■ WHAT TO DO ■
Recast as a Markdown table the data lines from the one containing "Image resolution: width=456" through the one containing "Looking at the screenshot, I should (x=2330, y=616).", both included. Use the columns Row and Line, number each row, and leave out blank lines.
** Begin DATASET EXTRACT **
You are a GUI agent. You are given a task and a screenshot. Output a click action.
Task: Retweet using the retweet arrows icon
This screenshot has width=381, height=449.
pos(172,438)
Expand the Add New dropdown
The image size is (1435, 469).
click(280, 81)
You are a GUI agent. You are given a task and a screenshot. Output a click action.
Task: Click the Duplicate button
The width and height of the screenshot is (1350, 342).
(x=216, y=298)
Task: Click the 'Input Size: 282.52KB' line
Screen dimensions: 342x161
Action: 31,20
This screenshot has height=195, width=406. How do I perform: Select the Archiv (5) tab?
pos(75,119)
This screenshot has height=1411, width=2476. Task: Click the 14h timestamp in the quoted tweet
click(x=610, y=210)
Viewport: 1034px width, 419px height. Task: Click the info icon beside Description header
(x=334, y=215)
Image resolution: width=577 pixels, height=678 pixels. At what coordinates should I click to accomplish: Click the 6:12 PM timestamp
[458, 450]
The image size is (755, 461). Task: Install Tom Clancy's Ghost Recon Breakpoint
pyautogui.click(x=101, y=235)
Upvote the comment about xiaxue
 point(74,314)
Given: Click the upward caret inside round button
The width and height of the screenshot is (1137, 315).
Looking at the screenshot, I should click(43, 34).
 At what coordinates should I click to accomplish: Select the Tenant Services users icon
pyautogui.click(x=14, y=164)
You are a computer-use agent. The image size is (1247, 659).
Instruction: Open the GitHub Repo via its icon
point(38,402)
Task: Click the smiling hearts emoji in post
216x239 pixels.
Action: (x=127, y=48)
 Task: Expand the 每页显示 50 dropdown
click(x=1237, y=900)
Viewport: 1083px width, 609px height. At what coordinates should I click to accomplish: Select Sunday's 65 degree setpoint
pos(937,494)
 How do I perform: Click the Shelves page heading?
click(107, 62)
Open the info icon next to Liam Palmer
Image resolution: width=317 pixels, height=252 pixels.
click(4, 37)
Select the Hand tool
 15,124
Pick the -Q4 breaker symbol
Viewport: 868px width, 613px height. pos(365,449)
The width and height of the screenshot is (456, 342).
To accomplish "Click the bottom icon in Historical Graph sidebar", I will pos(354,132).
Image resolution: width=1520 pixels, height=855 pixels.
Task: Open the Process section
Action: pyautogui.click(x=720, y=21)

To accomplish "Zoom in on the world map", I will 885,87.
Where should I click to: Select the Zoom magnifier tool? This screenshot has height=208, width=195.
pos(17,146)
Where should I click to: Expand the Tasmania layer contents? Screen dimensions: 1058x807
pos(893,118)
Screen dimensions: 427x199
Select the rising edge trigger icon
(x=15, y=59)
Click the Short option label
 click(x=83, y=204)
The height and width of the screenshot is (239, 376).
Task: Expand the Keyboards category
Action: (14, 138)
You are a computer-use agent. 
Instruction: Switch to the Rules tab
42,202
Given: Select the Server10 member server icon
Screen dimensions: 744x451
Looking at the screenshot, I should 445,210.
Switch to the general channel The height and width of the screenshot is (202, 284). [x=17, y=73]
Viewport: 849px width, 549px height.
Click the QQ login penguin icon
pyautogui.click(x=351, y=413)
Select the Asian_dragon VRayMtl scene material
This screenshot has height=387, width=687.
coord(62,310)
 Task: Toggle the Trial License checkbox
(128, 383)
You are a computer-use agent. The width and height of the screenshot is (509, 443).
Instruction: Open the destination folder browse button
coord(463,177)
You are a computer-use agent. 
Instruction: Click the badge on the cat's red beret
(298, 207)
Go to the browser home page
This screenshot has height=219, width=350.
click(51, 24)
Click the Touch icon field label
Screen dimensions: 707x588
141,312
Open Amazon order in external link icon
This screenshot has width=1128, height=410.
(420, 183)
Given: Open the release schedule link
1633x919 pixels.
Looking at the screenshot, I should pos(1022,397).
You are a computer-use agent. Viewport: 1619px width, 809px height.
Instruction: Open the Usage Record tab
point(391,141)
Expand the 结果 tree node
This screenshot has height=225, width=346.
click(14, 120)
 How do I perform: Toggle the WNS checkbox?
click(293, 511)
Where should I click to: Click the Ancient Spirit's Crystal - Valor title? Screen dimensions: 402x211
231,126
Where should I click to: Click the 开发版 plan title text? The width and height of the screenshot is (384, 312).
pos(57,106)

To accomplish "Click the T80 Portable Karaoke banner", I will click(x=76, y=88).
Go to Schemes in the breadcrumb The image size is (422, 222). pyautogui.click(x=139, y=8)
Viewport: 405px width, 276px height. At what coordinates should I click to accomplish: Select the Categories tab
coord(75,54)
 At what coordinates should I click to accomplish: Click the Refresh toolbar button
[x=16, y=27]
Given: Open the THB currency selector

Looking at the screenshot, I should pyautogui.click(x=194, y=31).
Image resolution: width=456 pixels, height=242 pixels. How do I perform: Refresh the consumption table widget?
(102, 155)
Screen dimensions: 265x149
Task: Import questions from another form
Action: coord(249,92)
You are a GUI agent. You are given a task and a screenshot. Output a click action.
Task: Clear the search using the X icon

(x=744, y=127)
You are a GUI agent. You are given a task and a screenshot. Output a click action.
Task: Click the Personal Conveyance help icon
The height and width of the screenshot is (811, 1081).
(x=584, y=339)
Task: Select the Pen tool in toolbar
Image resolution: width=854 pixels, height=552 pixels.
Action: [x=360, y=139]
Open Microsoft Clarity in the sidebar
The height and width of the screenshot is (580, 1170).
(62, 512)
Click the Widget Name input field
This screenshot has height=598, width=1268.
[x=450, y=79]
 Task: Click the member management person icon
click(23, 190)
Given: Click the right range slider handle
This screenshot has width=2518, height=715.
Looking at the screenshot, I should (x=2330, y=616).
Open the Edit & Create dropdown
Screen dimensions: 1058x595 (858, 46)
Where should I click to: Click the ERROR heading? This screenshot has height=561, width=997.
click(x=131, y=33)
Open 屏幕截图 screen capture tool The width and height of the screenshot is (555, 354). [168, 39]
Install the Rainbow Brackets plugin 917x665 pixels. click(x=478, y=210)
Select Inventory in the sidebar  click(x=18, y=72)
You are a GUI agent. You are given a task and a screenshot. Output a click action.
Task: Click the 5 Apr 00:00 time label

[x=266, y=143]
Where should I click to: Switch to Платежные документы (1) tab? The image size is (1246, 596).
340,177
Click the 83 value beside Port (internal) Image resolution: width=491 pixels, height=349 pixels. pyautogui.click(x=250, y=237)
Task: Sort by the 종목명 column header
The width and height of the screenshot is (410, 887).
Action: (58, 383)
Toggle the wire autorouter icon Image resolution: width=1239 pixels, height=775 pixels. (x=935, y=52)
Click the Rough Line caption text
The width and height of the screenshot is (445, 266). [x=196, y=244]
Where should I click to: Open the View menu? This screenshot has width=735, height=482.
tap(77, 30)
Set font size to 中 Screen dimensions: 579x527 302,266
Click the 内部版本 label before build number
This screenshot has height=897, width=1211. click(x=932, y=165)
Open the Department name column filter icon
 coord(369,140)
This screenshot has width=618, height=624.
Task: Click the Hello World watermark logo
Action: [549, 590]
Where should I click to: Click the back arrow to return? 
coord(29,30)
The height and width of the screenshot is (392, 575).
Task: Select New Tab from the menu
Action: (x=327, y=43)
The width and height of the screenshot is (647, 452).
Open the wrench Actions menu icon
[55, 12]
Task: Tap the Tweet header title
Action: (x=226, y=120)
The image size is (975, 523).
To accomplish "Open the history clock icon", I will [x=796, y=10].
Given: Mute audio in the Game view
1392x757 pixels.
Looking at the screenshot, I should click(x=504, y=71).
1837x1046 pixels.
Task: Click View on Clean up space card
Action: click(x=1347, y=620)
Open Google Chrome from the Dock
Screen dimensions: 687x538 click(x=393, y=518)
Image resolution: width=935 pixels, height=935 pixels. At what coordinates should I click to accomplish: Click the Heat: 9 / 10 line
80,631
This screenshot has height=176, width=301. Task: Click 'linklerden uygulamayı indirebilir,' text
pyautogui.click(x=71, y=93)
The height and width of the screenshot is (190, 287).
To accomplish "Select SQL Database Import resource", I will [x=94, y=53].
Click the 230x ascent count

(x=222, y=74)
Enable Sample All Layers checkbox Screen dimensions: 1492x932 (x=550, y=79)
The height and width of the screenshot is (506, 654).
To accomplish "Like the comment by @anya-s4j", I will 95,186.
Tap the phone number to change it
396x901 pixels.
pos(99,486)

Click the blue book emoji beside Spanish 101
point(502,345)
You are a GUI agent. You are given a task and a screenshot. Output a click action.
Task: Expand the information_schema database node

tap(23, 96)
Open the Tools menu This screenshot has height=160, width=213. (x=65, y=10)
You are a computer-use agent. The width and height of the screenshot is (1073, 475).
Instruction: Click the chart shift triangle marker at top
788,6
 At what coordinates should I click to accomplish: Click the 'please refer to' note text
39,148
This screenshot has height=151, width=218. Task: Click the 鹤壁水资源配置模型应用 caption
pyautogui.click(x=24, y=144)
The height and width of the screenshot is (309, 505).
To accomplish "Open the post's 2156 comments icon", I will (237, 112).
** End DATASET EXTRACT **
■ RESPONSE TO THIS TASK ■
| Row | Line |
|---|---|
| 1 | Image resolution: width=456 pixels, height=242 pixels. How do I perform: Refresh the consumption table widget? |
| 2 | (102, 155) |
| 3 | Screen dimensions: 265x149 |
| 4 | Task: Import questions from another form |
| 5 | Action: coord(249,92) |
| 6 | You are a GUI agent. You are given a task and a screenshot. Output a click action. |
| 7 | Task: Clear the search using the X icon |
| 8 | (x=744, y=127) |
| 9 | You are a GUI agent. You are given a task and a screenshot. Output a click action. |
| 10 | Task: Click the Personal Conveyance help icon |
| 11 | The height and width of the screenshot is (811, 1081). |
| 12 | (x=584, y=339) |
| 13 | Task: Select the Pen tool in toolbar |
| 14 | Image resolution: width=854 pixels, height=552 pixels. |
| 15 | Action: [x=360, y=139] |
| 16 | Open Microsoft Clarity in the sidebar |
| 17 | The height and width of the screenshot is (580, 1170). |
| 18 | (62, 512) |
| 19 | Click the Widget Name input field |
| 20 | This screenshot has height=598, width=1268. |
| 21 | [x=450, y=79] |
| 22 |  Task: Click the member management person icon |
| 23 | click(23, 190) |
| 24 | Given: Click the right range slider handle |
| 25 | This screenshot has width=2518, height=715. |
| 26 | Looking at the screenshot, I should (x=2330, y=616). |